| Instructions to follow |
Repeat the data below verbatim, from the line with "The width and height of the screenshot is (1280, 905)." up to and including the line with "Looking at the screenshot, I should click(45, 293).".

| The input |
◇ ◇ ◇ ◇ ◇ ◇ ◇

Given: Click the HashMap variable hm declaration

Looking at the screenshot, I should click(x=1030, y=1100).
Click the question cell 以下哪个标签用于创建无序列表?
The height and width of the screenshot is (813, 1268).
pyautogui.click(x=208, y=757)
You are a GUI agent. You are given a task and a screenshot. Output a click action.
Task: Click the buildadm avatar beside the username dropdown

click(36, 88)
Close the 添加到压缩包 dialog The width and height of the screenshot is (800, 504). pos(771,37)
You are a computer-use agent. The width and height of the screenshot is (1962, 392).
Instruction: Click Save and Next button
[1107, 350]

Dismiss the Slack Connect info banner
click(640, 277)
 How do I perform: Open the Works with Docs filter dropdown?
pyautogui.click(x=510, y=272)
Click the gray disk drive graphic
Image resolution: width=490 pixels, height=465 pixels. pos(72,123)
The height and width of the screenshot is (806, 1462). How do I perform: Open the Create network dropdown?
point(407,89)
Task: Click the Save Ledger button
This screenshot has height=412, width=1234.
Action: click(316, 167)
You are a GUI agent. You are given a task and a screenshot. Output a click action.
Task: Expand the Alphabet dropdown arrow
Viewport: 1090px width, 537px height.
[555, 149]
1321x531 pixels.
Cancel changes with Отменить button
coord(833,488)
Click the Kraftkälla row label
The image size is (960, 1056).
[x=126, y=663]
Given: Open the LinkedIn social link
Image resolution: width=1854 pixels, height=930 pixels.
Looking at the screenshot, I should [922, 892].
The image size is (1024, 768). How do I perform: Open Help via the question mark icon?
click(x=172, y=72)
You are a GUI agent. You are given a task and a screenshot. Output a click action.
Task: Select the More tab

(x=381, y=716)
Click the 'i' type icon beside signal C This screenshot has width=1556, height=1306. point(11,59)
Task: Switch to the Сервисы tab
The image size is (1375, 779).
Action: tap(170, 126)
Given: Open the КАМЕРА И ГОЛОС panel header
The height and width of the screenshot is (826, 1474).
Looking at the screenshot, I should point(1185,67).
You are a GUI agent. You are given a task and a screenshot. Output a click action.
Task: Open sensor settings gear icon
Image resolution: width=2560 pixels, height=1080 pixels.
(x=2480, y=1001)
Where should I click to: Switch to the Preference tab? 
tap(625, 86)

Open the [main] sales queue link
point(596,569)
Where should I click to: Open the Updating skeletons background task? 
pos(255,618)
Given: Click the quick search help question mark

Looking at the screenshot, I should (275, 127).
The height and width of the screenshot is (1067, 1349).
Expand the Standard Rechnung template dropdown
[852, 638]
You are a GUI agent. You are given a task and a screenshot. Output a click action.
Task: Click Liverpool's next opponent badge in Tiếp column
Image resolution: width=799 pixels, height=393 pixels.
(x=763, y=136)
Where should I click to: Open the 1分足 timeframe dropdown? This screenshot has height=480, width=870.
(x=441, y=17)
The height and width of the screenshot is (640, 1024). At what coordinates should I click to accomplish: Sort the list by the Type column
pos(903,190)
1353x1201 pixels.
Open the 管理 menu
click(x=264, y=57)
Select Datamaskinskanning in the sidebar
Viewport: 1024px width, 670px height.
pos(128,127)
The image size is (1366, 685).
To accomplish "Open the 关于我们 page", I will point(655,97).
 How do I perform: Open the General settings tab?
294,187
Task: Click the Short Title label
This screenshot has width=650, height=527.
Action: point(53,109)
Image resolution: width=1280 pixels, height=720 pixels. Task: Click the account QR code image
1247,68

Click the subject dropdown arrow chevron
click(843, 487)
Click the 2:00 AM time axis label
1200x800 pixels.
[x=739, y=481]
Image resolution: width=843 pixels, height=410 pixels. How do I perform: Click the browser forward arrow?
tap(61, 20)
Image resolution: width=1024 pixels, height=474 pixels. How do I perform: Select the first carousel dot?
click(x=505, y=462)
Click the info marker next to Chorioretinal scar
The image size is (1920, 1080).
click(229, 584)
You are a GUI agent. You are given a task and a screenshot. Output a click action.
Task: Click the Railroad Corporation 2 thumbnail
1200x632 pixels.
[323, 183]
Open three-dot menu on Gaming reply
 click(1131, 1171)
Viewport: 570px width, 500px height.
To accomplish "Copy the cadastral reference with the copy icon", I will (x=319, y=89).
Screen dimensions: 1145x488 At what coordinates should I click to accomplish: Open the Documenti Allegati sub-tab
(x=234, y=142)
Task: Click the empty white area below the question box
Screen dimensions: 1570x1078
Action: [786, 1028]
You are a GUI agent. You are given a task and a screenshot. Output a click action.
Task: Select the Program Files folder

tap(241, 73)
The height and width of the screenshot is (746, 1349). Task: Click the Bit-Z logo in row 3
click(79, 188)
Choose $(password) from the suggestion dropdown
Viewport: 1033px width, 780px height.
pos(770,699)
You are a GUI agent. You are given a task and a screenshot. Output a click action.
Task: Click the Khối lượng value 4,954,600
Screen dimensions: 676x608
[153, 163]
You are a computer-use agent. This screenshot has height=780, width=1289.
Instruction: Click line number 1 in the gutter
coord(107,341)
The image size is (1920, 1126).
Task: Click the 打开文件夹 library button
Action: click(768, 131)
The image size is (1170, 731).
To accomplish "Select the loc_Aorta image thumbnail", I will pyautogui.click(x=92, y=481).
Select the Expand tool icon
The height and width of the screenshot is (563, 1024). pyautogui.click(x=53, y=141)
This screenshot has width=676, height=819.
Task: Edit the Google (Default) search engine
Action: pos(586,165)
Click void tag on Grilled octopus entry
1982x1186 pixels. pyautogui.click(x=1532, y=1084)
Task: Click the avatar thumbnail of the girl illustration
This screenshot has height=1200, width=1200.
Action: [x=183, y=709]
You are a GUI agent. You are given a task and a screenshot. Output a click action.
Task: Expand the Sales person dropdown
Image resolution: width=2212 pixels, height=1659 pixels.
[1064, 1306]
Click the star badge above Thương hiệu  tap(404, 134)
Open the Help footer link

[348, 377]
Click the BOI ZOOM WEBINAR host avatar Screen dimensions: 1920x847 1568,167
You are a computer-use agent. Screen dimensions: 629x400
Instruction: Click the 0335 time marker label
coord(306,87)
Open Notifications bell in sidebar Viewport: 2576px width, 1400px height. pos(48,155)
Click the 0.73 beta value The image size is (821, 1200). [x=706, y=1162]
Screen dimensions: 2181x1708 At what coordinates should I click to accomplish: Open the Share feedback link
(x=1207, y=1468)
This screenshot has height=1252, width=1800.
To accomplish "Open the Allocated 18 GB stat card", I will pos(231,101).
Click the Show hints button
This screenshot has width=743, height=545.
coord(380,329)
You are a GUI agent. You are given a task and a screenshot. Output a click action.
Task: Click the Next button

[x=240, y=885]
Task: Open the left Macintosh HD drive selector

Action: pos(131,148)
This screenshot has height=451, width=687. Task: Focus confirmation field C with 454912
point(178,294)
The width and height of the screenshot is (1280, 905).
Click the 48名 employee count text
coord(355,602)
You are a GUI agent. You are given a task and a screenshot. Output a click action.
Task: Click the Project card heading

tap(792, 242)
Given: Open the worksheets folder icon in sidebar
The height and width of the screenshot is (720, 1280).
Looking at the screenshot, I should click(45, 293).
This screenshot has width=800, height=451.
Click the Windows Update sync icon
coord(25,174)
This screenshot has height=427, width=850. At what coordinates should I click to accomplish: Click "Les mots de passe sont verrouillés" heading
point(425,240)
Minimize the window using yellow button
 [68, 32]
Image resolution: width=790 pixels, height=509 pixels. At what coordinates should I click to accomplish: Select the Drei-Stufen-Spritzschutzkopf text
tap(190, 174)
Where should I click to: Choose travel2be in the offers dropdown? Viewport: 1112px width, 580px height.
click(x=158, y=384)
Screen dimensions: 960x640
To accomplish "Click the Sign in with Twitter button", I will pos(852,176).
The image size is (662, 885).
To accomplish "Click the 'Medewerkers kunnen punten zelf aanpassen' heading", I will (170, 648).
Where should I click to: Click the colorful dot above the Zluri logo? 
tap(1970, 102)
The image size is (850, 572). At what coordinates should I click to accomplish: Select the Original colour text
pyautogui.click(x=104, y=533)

◇ ◇ ◇ ◇ ◇ ◇ ◇

| Response |
The width and height of the screenshot is (1280, 905).
Click the 48名 employee count text
coord(355,602)
You are a GUI agent. You are given a task and a screenshot. Output a click action.
Task: Click the Project card heading

tap(792, 242)
Given: Open the worksheets folder icon in sidebar
The height and width of the screenshot is (720, 1280).
Looking at the screenshot, I should click(45, 293).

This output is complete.